British Technology Companies and Child Protection Agencies to Test AI's Ability to Create Exploitation Images
Tech firms and child protection organizations will be granted authority to evaluate whether AI tools can produce child exploitation images under recently introduced British legislation.
Significant Increase in AI-Generated Harmful Content
The declaration coincided with findings from a safety monitoring body showing that reports of AI-generated CSAM have increased dramatically in the last twelve months, growing from 199 in 2024 to 426 in 2025.

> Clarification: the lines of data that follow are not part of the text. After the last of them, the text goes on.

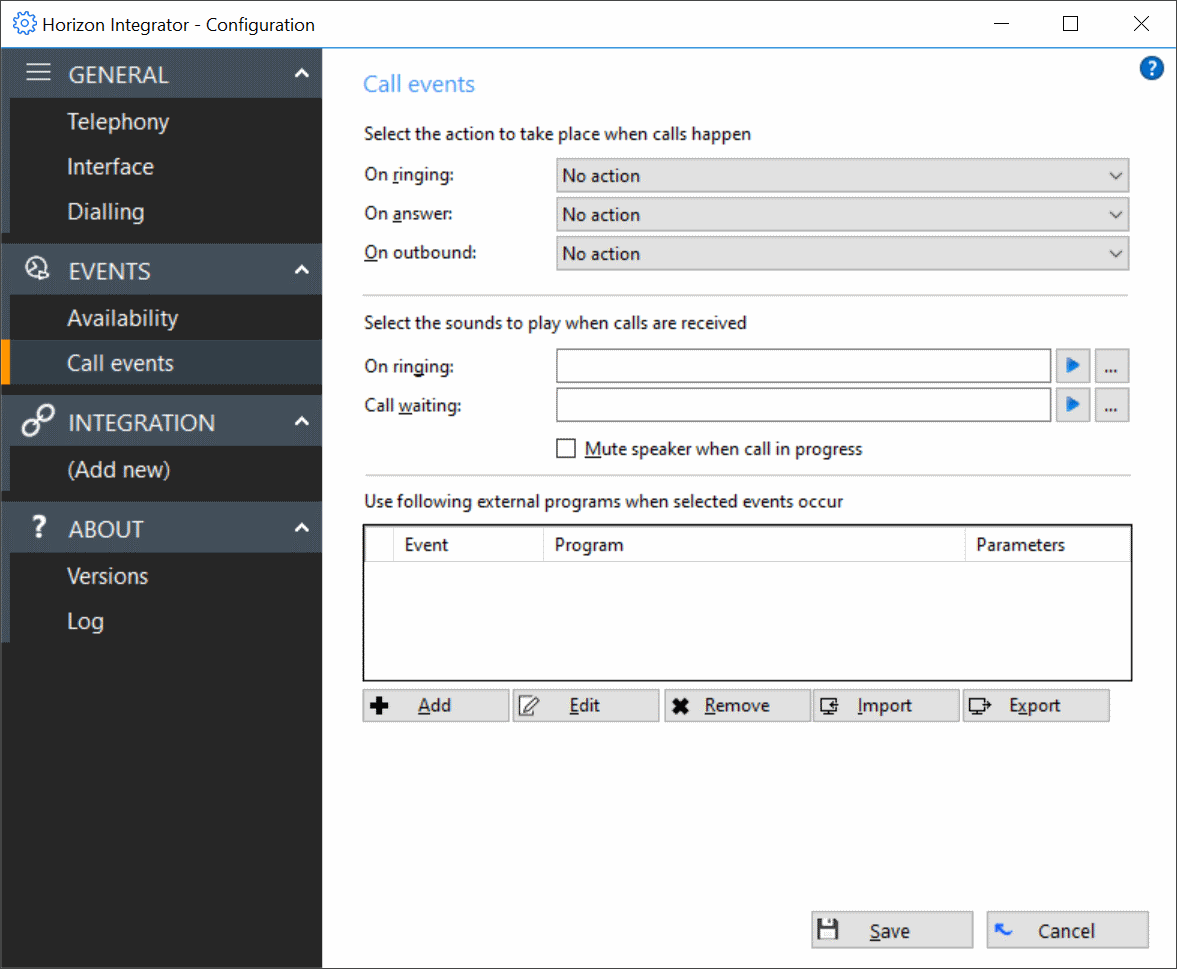Viewport: 1177px width, 969px height.
Task: Click the hamburger icon beside GENERAL
Action: pyautogui.click(x=38, y=72)
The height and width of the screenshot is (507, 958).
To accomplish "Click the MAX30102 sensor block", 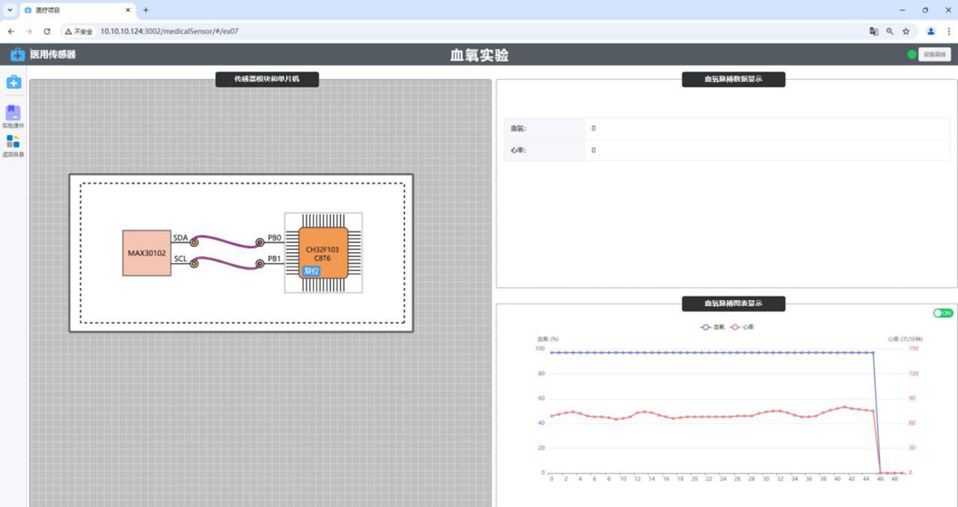I will coord(146,253).
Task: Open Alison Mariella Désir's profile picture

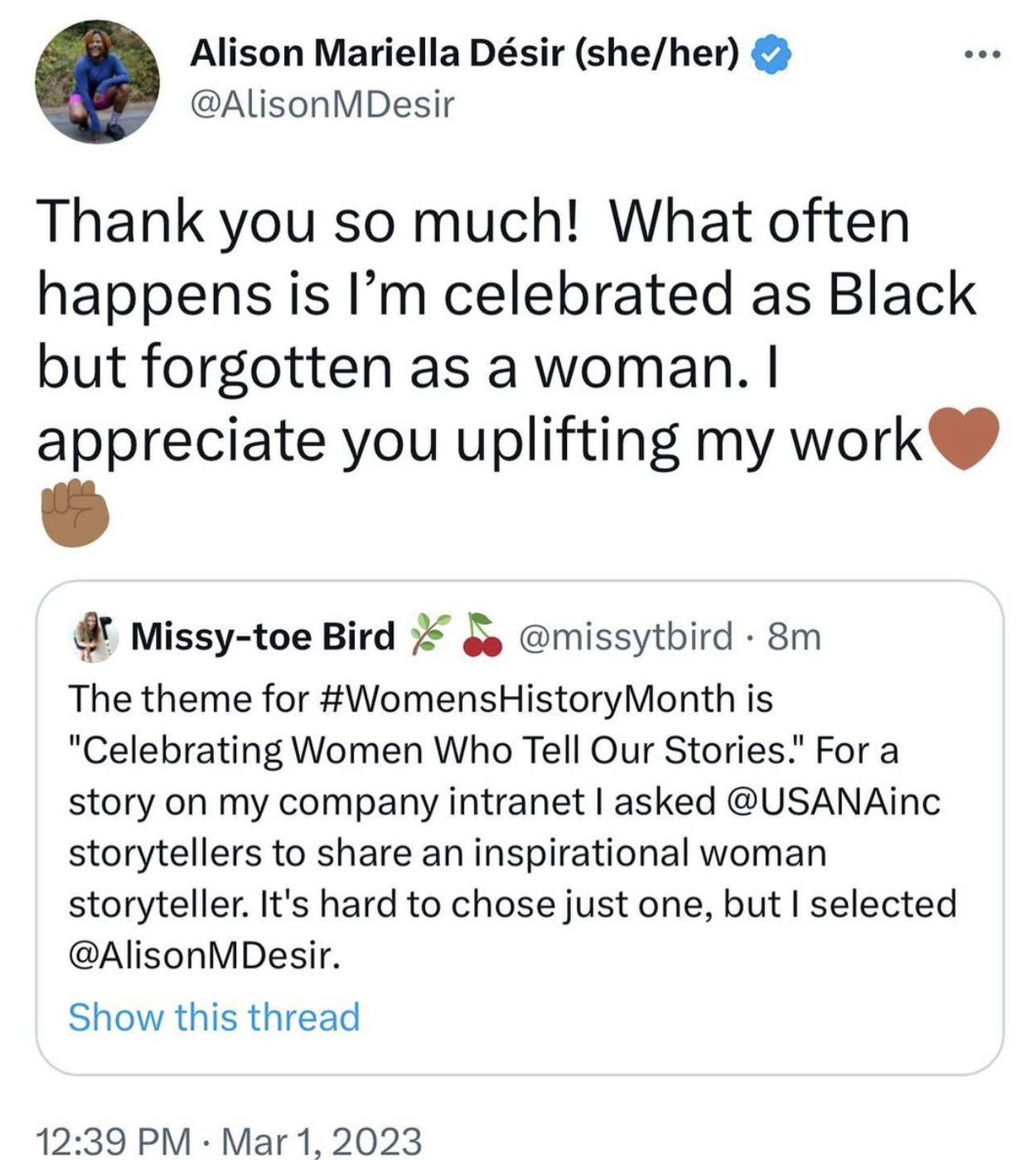Action: pyautogui.click(x=97, y=81)
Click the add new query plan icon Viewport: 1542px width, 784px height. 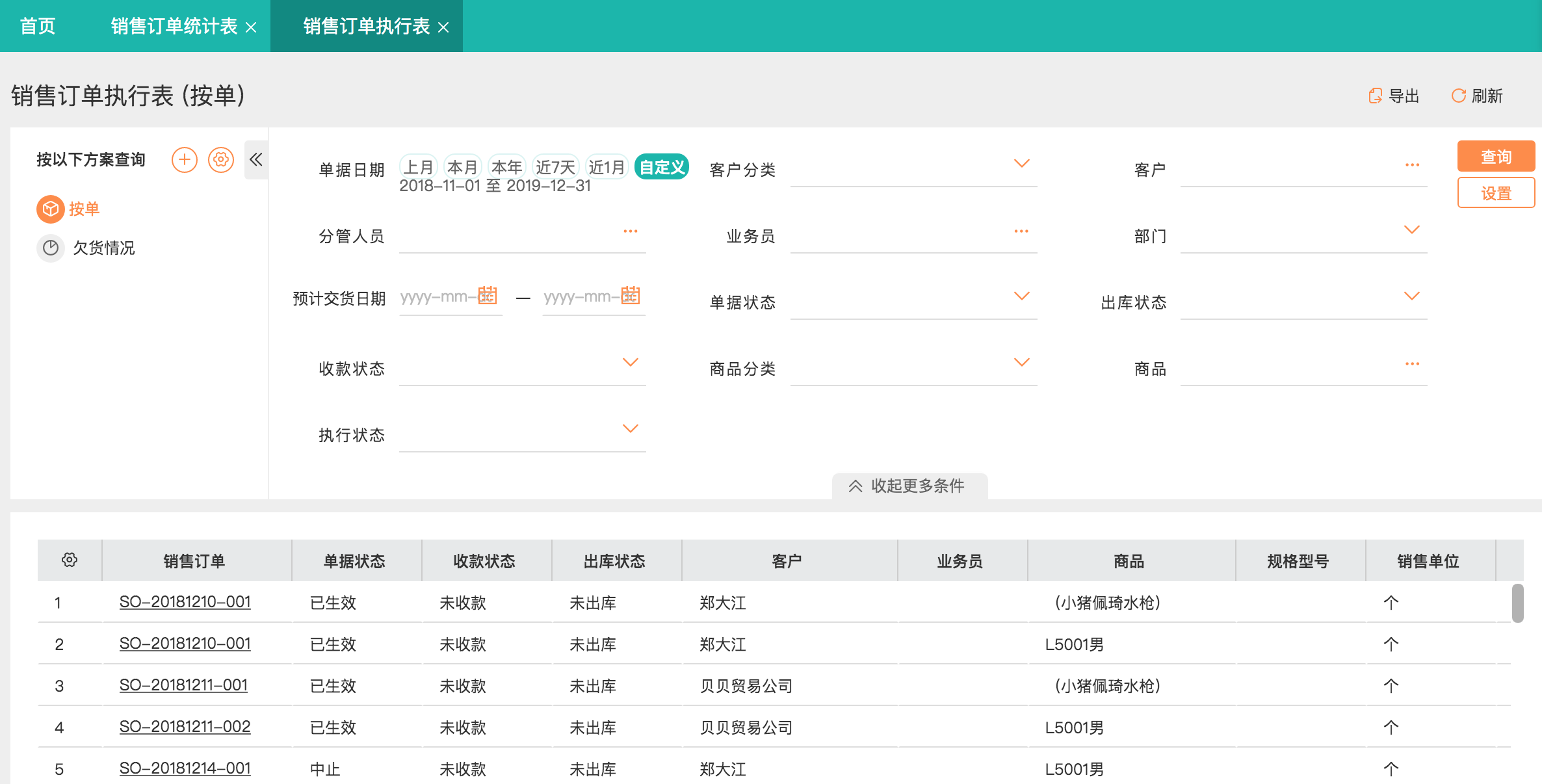tap(186, 159)
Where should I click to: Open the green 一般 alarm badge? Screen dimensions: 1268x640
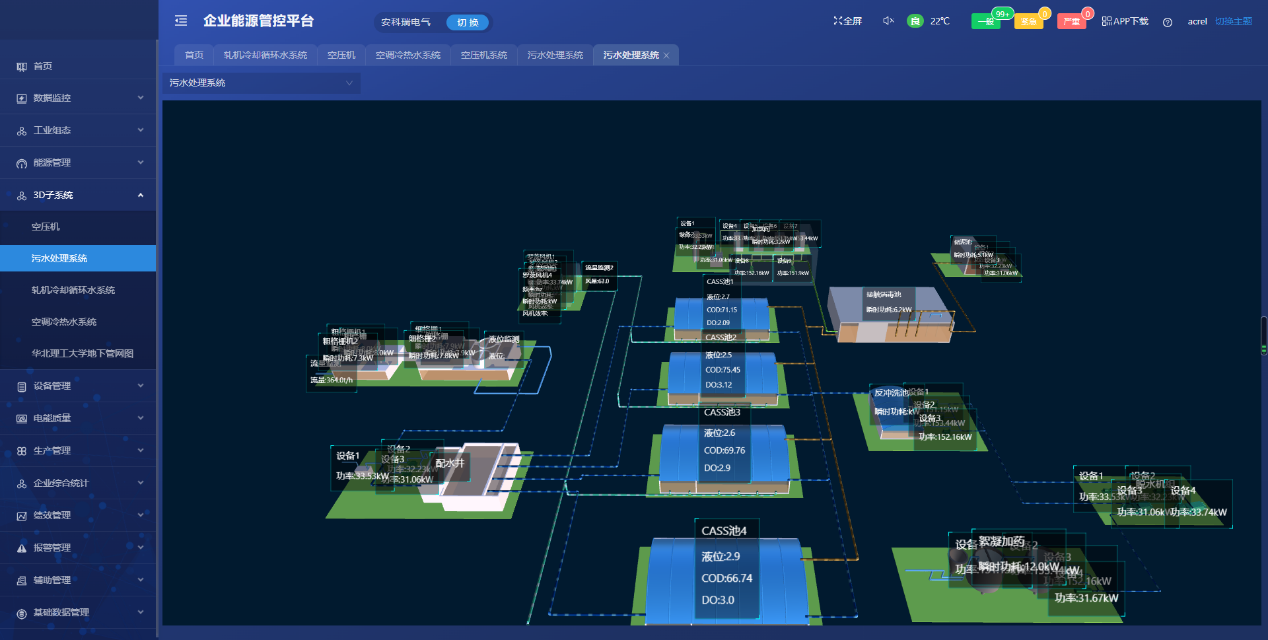click(985, 21)
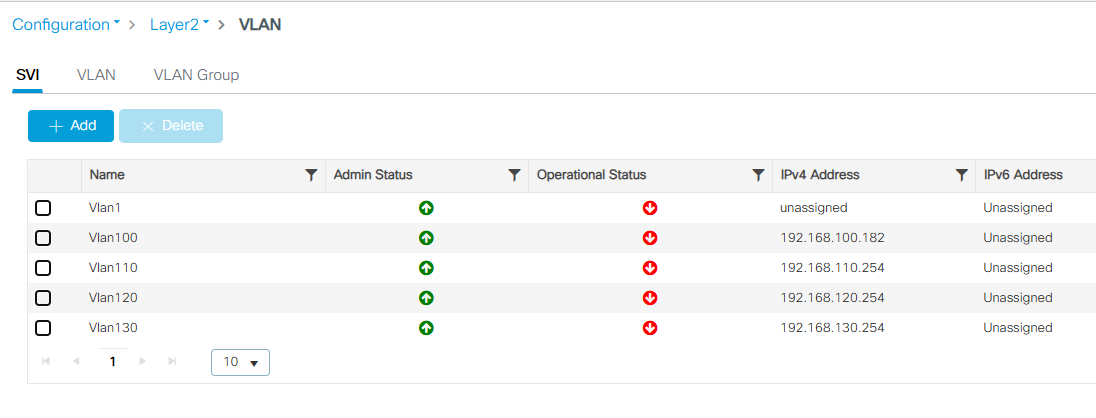Click the red operational status arrow for Vlan120
1096x418 pixels.
tap(650, 298)
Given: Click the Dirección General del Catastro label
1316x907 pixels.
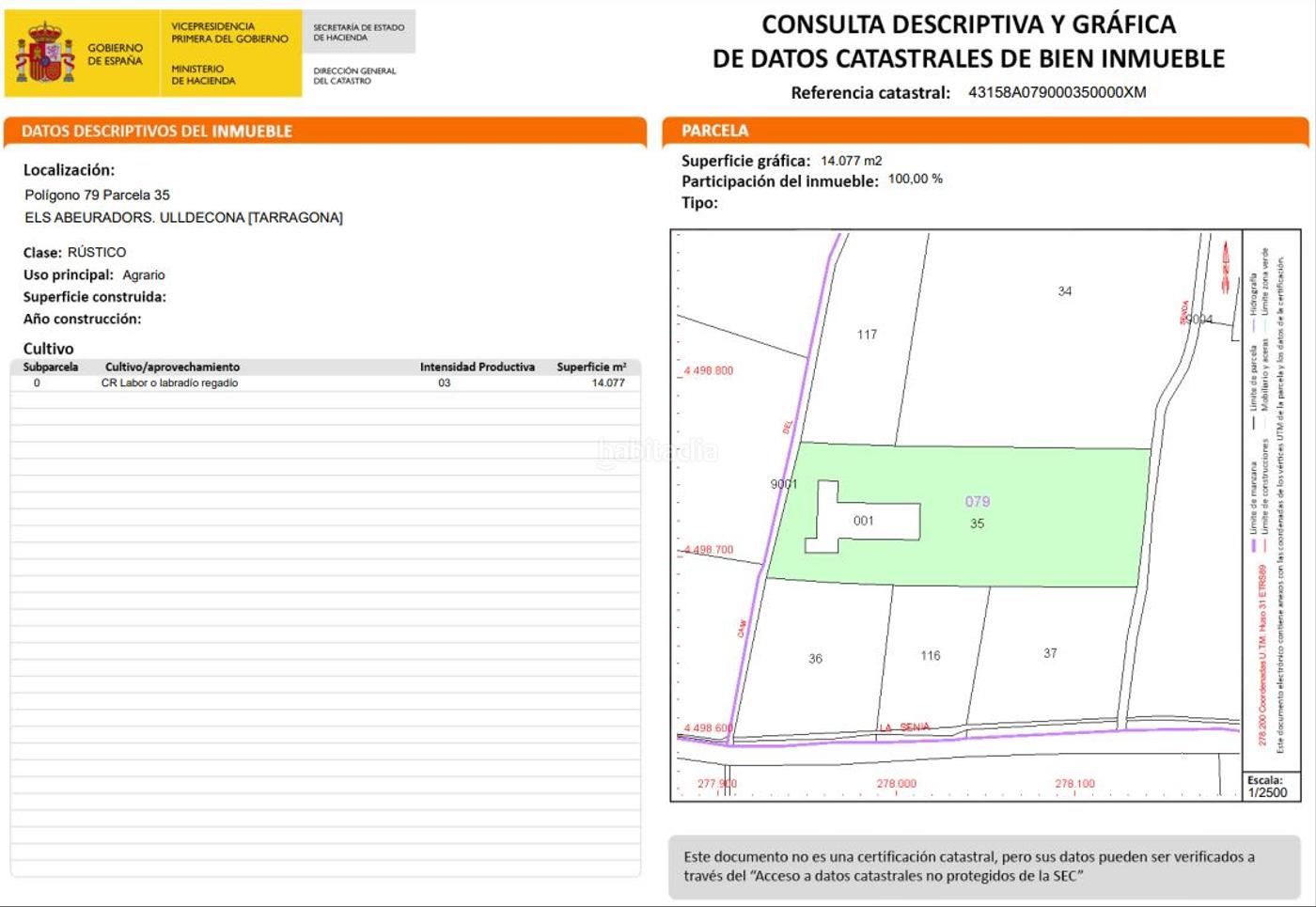Looking at the screenshot, I should coord(354,75).
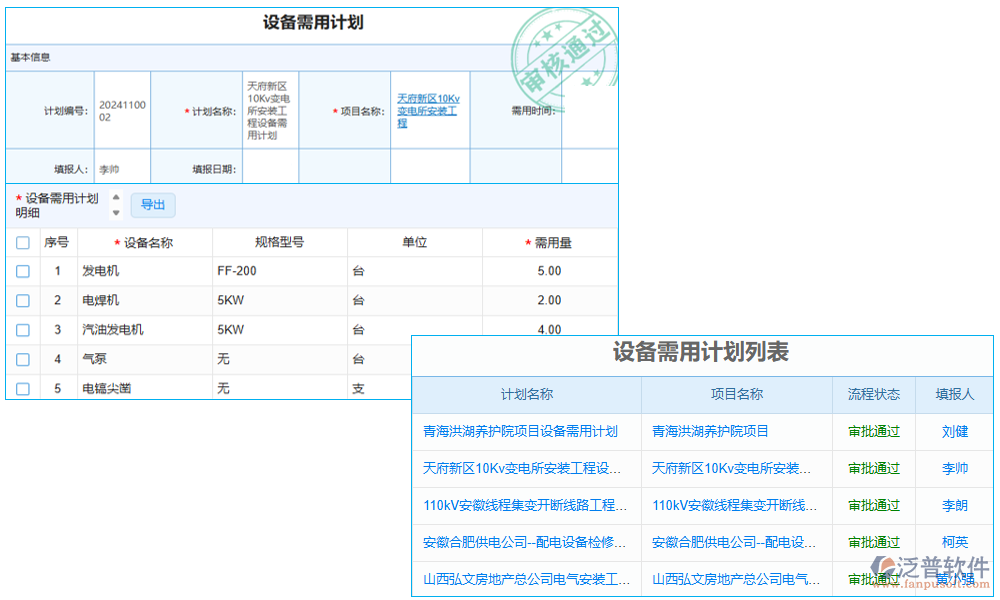The width and height of the screenshot is (1000, 600).
Task: Click the 填报日期 date field
Action: click(270, 165)
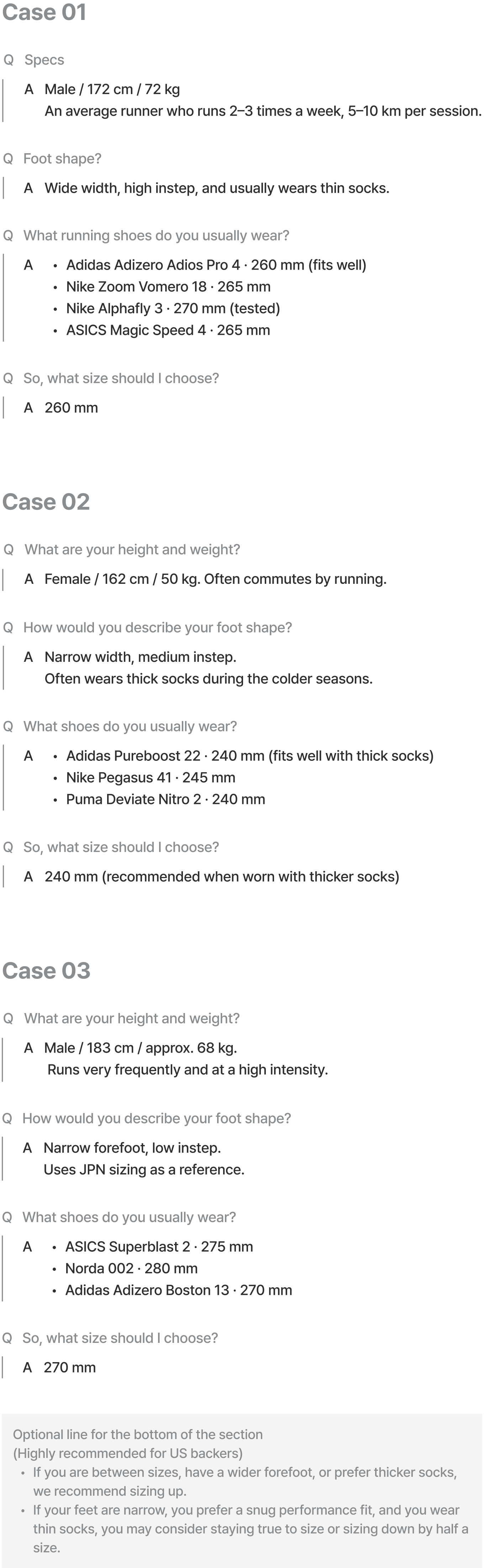This screenshot has width=484, height=1568.
Task: Click the Puma Deviate Nitro 2 entry
Action: click(x=165, y=799)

Updated Regulatory Framework
Under the changes, the government will permit approved AI companies and child protection groups to inspect AI models – the underlying systems for conversational AI and visual AI tools – and verify they have adequate protective measures to prevent them from creating depictions of child sexual abuse.
"Fundamentally about preventing abuse before it happens," stated Kanishka Narayan, adding: "Experts, under rigorous protocols, can now detect the danger in AI models early."
Addressing Legal Obstacles
The amendments have been introduced because it is against the law to create and own CSAM, meaning that AI creators and others cannot create such content as part of a testing regime. Until now, officials had to wait until AI-generated CSAM was published online before dealing with it.
This legislation is designed to preventing that issue by helping to halt the creation of those materials at source.
Legislative Framework
The changes are being introduced by the authorities as revisions to the criminal justice legislation, which is also establishing a ban on owning, producing or sharing AI models developed to generate child sexual abuse material.
Real-World Impact
This week, the minister visited the London headquarters of a children's helpline and listened to a simulated conversation to advisors featuring a account of AI-based exploitation. The interaction portrayed a adolescent requesting help after being blackmailed using a sexualised AI-generated image of themselves, constructed using AI.
"When I learn about young people facing blackmail online, it is a source of extreme anger in me and rightful anger amongst parents," he stated.
Alarming Data
A prominent online safety foundation stated that instances of AI-generated abuse content – such as webpages that may include numerous images – had significantly increased so far this year.
Instances of category A material – the most serious form of exploitation – increased from 2,621 visual files to 3,086.
- Girls were overwhelmingly targeted, accounting for 94% of prohibited AI images in 2025
- Depictions of newborns to two-year-olds rose from five in 2024 to 92 in 2025
Sector Reaction
The legislative amendment could "constitute a vital step to ensure AI products are safe before they are launched," commented the head of the online safety foundation.
"Artificial intelligence systems have made it so survivors can be targeted all over again with just a few clicks, giving criminals the capability to make potentially limitless quantities of advanced, photorealistic exploitative content," she added. "Content which additionally exploits survivors' suffering, and renders children, particularly female children, less safe on and off line."
Counseling Session Data
The children's helpline also released details of support sessions where AI has been mentioned. AI-related harms discussed in the sessions comprise:
- Employing AI to rate body size, body and looks
- Chatbots dissuading young people from consulting safe guardians about harm
- Being bullied online with AI-generated content
- Digital extortion using AI-manipulated pictures
Between April and September this year, the helpline conducted 367 counselling interactions where AI, chatbots and related terms were mentioned, four times as many as in the same period last year.
Half of the references of AI in the 2025 interactions were related to mental health and wellness, encompassing using chatbots for assistance and AI therapeutic applications.